Appellant also contends that the Bankruptcy Court's orders require unlawful payments in contravention of federal law. The court need not reach the question of the limits of HCFA's authority, as it is clear that appellee accepted the established procedures for recouping Medicare overpayments and specifically agreed to repay any post-petition overpayments by assenting to paragraphs 1 and 6 of the stipulation.

Construing the stipulation as whole, the court finds that Judge Abram erred in mandating the government to disburse additional Medicare Trust Funds when such funds should have gone toward the liquidation of appellee's post-petition debt. The August 8, 21, and 23 orders are reversed and appellee is entitled to no further payments until it has satisfied the post-petition debt owed to appellant.

IT IS SO ORDERED.

NOTES

[1] Blue Cross/Blue Shield of Greater New York is the nominal defendant/appellant in this proceeding. HCFA, however, is the real party in interest. Blue Cross acts as HCFA's fiscal intermediary under the Medicare Program.

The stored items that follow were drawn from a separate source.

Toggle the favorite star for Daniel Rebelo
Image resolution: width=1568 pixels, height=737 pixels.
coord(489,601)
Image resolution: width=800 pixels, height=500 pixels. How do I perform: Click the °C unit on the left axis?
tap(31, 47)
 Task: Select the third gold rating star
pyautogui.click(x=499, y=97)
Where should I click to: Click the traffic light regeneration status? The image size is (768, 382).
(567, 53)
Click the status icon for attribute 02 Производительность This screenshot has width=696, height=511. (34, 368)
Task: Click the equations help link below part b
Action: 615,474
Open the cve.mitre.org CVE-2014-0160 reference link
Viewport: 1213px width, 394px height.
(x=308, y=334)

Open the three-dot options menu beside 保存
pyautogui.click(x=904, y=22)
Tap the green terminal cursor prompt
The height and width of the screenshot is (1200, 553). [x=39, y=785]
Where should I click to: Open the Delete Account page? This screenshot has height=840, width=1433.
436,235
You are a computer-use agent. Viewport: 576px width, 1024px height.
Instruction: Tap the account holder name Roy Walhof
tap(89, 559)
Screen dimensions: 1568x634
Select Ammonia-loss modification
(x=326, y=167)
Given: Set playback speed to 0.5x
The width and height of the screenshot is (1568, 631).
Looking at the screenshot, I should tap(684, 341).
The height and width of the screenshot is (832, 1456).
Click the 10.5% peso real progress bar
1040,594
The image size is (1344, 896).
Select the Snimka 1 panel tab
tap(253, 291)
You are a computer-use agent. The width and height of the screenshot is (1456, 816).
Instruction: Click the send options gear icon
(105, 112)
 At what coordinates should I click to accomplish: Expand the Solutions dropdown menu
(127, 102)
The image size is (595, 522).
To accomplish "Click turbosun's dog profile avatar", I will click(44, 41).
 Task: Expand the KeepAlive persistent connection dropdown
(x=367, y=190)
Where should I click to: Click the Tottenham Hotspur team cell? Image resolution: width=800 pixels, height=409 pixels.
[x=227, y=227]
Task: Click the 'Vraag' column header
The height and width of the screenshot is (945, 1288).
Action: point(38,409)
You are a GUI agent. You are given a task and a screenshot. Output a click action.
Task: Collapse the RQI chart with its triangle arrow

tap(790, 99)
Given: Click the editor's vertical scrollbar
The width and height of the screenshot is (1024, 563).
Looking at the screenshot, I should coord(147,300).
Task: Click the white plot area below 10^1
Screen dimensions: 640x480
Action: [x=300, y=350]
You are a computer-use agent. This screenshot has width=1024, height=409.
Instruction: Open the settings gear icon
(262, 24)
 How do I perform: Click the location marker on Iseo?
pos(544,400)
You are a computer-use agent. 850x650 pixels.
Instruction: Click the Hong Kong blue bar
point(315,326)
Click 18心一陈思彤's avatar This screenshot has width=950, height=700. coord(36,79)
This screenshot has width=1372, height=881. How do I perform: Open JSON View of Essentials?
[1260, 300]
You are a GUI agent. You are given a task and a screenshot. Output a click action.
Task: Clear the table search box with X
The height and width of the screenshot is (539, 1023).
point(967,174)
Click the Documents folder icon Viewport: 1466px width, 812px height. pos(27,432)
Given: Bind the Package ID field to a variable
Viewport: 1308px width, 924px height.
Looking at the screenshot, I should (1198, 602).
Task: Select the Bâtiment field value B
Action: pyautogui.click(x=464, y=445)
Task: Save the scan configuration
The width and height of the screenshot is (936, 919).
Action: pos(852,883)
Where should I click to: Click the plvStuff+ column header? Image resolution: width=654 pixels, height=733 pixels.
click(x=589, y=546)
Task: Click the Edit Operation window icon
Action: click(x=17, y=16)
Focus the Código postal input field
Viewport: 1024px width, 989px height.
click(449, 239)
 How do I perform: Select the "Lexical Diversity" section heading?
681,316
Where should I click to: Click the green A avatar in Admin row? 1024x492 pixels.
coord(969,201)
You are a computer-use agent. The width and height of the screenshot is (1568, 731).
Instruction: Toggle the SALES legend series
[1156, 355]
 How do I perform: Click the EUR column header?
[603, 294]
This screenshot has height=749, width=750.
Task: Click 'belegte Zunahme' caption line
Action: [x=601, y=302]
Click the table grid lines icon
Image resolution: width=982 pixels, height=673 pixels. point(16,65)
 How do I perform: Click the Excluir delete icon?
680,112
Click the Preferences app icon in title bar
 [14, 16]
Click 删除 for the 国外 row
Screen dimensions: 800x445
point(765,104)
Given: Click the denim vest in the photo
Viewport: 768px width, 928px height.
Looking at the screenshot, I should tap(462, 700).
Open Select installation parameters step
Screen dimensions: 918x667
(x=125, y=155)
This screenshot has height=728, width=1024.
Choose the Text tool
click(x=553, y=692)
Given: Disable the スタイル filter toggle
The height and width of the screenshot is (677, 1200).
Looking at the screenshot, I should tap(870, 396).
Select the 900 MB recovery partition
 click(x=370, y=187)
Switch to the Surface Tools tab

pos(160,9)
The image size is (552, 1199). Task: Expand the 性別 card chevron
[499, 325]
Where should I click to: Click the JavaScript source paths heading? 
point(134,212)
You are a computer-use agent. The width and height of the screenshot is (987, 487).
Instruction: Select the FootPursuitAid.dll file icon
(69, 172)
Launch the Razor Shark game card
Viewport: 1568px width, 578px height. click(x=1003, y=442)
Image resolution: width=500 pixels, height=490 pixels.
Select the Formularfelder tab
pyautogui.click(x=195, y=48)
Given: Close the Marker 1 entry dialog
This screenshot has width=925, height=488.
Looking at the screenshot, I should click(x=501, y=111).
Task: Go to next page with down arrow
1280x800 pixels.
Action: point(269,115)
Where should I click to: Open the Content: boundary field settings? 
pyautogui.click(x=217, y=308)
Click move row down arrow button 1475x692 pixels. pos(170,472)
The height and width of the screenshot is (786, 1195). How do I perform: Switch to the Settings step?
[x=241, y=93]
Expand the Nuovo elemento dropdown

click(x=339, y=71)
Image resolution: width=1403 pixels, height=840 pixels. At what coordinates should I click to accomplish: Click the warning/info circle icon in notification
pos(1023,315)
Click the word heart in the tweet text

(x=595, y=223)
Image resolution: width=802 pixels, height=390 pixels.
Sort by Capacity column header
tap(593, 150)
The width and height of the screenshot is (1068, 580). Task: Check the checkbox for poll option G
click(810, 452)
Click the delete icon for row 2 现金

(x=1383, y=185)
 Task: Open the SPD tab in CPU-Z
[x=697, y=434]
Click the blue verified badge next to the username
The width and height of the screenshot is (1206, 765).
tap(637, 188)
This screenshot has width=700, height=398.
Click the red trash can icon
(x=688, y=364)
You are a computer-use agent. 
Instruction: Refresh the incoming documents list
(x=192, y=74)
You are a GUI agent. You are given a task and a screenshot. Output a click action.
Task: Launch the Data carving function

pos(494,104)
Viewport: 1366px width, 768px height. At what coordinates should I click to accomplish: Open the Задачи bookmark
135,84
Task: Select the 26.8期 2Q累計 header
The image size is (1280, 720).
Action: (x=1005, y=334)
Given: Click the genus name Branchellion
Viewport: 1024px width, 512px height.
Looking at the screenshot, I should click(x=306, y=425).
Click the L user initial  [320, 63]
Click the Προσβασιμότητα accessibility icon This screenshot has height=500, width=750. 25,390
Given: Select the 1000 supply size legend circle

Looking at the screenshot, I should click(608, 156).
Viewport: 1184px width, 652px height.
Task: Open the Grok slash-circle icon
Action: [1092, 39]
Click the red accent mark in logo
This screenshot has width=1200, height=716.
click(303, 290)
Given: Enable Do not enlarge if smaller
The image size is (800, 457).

[2] Although the amount is disputed, HCFA has filed a claim against the hospital for $6,796,377 in pre-petition overpayments.

[3] Two amendments to the stipulation, dated April 26, 1985 and May 14, 1985, postponed resumption of recoupment at the level of $50,000, from April until July, 1985, therefore, increasing the amount of deferred recoupment from the 1984 Volume Adjustment.